I can’t tell you how many times I have gone shopping at the grocery store and told them to toss the receipt.

To me, a receipt was nothing more than extra paper to be thrown away later.  I didn’t want to bother.  As for checking the receipt, who had time for that? I already knew what I’d bought, so why look at it again.

Reality check!

I know, even I am slack jawed at my own naiveté!  It is almost painful to think how unblissfully ignorant I have been when it comes to finances and frugality.  But this morning I had a real wake up call in “the value of keeping receipts” department!

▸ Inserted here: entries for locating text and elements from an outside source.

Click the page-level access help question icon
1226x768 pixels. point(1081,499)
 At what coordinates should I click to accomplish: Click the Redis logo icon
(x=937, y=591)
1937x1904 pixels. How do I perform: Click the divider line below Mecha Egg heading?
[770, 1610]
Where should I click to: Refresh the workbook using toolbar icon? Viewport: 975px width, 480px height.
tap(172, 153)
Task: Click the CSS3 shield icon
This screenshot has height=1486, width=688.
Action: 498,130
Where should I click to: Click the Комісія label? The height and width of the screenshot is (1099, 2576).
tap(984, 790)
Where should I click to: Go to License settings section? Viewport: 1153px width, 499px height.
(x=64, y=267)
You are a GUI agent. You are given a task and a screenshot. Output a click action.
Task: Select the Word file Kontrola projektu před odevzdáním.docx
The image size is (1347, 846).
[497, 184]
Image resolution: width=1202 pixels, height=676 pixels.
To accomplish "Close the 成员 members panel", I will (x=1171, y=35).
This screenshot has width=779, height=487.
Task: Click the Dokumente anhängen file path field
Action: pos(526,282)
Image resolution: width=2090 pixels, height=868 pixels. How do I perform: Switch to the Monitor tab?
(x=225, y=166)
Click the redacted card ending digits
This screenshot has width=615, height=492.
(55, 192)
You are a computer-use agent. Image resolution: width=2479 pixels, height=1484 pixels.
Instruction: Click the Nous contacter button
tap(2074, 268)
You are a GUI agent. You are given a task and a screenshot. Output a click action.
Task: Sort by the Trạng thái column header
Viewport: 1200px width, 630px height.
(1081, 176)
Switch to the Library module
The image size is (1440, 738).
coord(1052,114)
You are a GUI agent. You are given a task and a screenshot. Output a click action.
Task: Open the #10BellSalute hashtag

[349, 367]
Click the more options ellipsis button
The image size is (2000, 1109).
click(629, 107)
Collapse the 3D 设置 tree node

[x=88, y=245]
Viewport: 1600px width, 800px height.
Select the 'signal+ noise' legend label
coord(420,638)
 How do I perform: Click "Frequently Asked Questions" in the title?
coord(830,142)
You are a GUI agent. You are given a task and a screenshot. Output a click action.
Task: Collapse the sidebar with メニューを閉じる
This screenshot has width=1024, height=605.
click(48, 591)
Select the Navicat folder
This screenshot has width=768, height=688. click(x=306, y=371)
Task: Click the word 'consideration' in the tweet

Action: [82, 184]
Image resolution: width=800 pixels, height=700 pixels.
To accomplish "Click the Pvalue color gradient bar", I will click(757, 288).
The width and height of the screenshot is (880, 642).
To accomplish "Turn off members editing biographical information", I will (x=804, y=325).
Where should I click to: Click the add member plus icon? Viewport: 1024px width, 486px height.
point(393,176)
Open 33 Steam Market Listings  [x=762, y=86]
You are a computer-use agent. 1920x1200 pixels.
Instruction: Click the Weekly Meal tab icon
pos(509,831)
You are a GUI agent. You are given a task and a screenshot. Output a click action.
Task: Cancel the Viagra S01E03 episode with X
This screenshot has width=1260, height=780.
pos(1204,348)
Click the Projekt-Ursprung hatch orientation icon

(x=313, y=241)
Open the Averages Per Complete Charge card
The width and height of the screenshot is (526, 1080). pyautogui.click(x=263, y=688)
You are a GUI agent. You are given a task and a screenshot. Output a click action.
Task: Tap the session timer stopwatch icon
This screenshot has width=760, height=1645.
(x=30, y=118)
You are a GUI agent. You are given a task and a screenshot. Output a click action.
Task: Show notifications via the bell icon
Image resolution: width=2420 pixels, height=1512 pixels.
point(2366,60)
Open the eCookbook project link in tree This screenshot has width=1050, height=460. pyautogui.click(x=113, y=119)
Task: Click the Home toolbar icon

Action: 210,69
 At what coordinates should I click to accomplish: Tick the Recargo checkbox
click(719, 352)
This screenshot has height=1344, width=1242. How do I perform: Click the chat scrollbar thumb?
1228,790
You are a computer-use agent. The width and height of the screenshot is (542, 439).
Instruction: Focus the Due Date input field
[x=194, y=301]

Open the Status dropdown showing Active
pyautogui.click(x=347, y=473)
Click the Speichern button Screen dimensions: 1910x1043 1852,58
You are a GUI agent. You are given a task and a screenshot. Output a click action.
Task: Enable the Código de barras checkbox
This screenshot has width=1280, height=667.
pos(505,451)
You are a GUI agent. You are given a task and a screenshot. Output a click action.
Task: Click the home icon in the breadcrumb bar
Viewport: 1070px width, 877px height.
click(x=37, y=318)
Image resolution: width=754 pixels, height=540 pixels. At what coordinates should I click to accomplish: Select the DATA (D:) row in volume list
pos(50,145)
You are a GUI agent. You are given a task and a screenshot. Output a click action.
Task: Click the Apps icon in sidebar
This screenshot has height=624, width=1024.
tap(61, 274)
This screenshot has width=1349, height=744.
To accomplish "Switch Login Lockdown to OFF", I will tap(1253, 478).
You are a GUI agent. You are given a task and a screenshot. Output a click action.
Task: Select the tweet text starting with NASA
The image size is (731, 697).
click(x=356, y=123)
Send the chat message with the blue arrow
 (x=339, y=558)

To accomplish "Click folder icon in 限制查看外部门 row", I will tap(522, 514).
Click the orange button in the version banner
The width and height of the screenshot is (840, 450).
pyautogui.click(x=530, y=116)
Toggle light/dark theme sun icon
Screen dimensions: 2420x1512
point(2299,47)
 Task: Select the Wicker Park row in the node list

On my way to work I stopped at the grocery store to buy a couple last minute things for the day. I picked up a yogurt cup, a bottle of juice, a snack bag of pretzels, and a lunchable. I was paying with a debit card and in my haste, I never even looked at the cost of the groceries! I just swiped the card, grabbed the bag with receipt inside, and walked out.

WTF?

Once I got to work, I took a minute to log onto my bank account to check the numbers and balance my checkbook.  Low and behold, it was then that I saw a charge from the grocery store for $14.62. WTF?

Since when should it cost over $14 dollars for one of each: yogurt, juice, pretzels and a lunchable?  Since never!   Breaking with my own tradition, I fished the receipt out of my bag to double check.  And this is what I saw:

The “clincher” was that this particular store doesn’t give you cash back on purchases with a debit card ~ ever! I knew the cashier hadn’t given me anything but the groceries and a receipt.  No money that is for sure.

Lessons learned

Thankfully they were nice about it and refunded me the extra I’d been charged. But what if I hadn’t looked? If I had waited two or three days to check my bank account and balance the checkbook, I would have seen the $14 charge and never questioned it. I would not have remembered what I bought at the time, and I would have assumed it was right! I wouldn’t have double checked the numbers on the receipt that’s for sure.

Reformed!

I am a receipt slacker no more! I have been transformed.  Never again will I casually toss the receipts without a second thought, nor will I hastily agree to pay whatever number the cashier says without doing my own mental calculation.  I have joined the world of receipt checking adults everywhere who prefer not to lose anymore money than they already have too, thanks to overpriced goods. (But that is the stuff for another article.)